Two people are arguing when one draws back an arm to throw a punch. The instant the other person sees the fist coming and recognizes they’re about to be hit, an assault has happened. When the fist connects, a battery has also happened. In practice, most incidents involve both offenses together.
Here’s a wrinkle that catches people off guard: you can commit battery against someone you never intended to touch. If you throw a punch at one person but accidentally hit the bystander next to them, the law “transfers” your intent from the intended target to the actual victim. You’re liable for battery against the person you struck even though you were aiming at someone else. This transferred intent doctrine works across offenses too — if you intended to assault one person but ended up committing battery against another, the intent still transfers.
The same punch can generate two entirely separate legal proceedings. A criminal case is brought by the government and aims to punish the offender. A civil case is brought by the victim and aims to compensate them for their losses. These cases run on parallel tracks with different rules, different standards, and different consequences.
In a criminal case, the prosecution must prove the defendant’s guilt beyond a reasonable doubt — the highest standard of proof in the legal system.3Legal Information Institute. Beyond a Reasonable Doubt A conviction for simple assault or battery (misdemeanors) can mean up to a year in jail, fines, and probation. Aggravated offenses are felonies that carry longer prison terms, often measured in years rather than months. The exact ranges vary significantly by state.
A civil battery or assault lawsuit uses a lower burden of proof: preponderance of the evidence, meaning the victim just needs to show it’s more likely than not that the assault or battery happened.3Legal Information Institute. Beyond a Reasonable Doubt This is why someone can be acquitted in criminal court but still lose a civil suit over the same incident — the evidence might not clear the higher bar but still clears the lower one.
In a civil case, the victim can recover compensation for medical bills, lost wages, pain and suffering, and similar losses. When the defendant’s conduct was particularly egregious or malicious, courts may also award punitive damages on top of compensation. Punitive damages aren’t meant to reimburse the victim — they’re meant to punish the wrongdoer and discourage similar behavior.2Legal Information Institute. Battery Most states require victims to file a civil assault or battery claim within one to four years of the incident, depending on the jurisdiction. Missing that deadline usually means losing the right to sue entirely.
Not every act that looks like assault or battery is legally actionable. Several recognized defenses can defeat or reduce liability in both criminal and civil cases.
Self-defense is by far the most commonly raised defense, and it’s also where most defendants trip up.

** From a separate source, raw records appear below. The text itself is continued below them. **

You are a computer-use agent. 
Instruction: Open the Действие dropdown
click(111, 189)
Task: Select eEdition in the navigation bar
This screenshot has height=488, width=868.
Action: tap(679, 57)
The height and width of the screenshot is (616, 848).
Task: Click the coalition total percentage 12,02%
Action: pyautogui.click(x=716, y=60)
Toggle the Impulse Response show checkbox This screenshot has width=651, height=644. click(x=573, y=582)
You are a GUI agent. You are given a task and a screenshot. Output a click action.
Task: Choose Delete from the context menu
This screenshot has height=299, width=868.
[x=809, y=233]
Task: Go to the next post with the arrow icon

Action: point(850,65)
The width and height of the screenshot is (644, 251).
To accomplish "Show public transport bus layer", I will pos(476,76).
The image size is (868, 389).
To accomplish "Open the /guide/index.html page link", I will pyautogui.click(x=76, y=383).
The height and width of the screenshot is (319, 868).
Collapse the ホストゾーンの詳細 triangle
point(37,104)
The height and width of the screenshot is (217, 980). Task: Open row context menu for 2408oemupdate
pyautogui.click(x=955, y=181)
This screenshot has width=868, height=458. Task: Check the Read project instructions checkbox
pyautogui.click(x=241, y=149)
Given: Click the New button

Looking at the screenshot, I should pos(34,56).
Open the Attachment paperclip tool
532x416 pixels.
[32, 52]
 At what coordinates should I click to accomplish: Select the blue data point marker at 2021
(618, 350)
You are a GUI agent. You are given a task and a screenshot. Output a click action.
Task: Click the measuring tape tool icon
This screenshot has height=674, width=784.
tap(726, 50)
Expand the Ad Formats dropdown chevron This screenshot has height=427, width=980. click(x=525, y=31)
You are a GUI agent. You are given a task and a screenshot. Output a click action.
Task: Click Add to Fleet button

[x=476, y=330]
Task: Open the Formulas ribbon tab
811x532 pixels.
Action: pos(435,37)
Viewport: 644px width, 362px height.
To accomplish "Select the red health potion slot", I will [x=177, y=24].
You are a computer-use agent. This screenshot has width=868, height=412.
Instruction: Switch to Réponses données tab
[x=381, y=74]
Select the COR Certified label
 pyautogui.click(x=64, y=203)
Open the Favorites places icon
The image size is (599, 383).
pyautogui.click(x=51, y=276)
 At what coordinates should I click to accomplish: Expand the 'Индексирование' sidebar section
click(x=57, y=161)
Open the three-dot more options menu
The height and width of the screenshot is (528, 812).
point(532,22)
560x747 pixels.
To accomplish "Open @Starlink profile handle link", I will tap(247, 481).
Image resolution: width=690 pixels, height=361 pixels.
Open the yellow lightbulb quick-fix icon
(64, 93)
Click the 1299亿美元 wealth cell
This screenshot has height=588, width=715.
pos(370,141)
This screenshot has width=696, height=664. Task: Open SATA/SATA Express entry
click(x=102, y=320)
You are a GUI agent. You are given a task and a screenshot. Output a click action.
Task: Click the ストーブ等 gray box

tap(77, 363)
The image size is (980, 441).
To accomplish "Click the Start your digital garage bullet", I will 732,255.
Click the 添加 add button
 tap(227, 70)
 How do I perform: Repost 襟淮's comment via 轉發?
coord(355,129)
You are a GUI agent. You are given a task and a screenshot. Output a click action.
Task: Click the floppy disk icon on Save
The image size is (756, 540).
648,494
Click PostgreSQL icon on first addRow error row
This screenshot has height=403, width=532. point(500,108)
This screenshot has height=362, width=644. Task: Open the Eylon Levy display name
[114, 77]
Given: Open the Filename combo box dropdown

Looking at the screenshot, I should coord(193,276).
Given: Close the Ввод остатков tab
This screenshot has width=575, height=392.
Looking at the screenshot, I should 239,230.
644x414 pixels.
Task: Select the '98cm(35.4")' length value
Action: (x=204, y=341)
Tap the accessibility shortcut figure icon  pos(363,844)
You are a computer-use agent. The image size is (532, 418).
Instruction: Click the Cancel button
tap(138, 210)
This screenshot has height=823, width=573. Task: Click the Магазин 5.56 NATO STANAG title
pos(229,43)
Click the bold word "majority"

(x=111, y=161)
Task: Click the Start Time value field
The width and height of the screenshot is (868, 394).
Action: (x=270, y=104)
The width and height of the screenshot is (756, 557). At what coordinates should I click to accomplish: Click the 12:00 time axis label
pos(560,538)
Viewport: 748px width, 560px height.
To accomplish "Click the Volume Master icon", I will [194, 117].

Judges and juries look hard at whether the force was truly proportional and whether the threat was genuinely imminent. Retaliating after a threat has passed — hitting someone who shoved you five minutes ago — isn’t self-defense. It’s battery.
The common-law distinction between assault and battery described in this article is the traditional framework, but not every state follows it cleanly. Some states have merged assault and battery into a single statutory offense. Others define assault to include physical contact, effectively absorbing what other states call battery. A few use entirely different terminology. The core concepts — threatened harm versus actual contact — remain consistent across jurisdictions, but the specific charges, classifications, and penalties attached to each vary. If you’re dealing with a real situation, the statutes in your particular state control what you’re actually facing.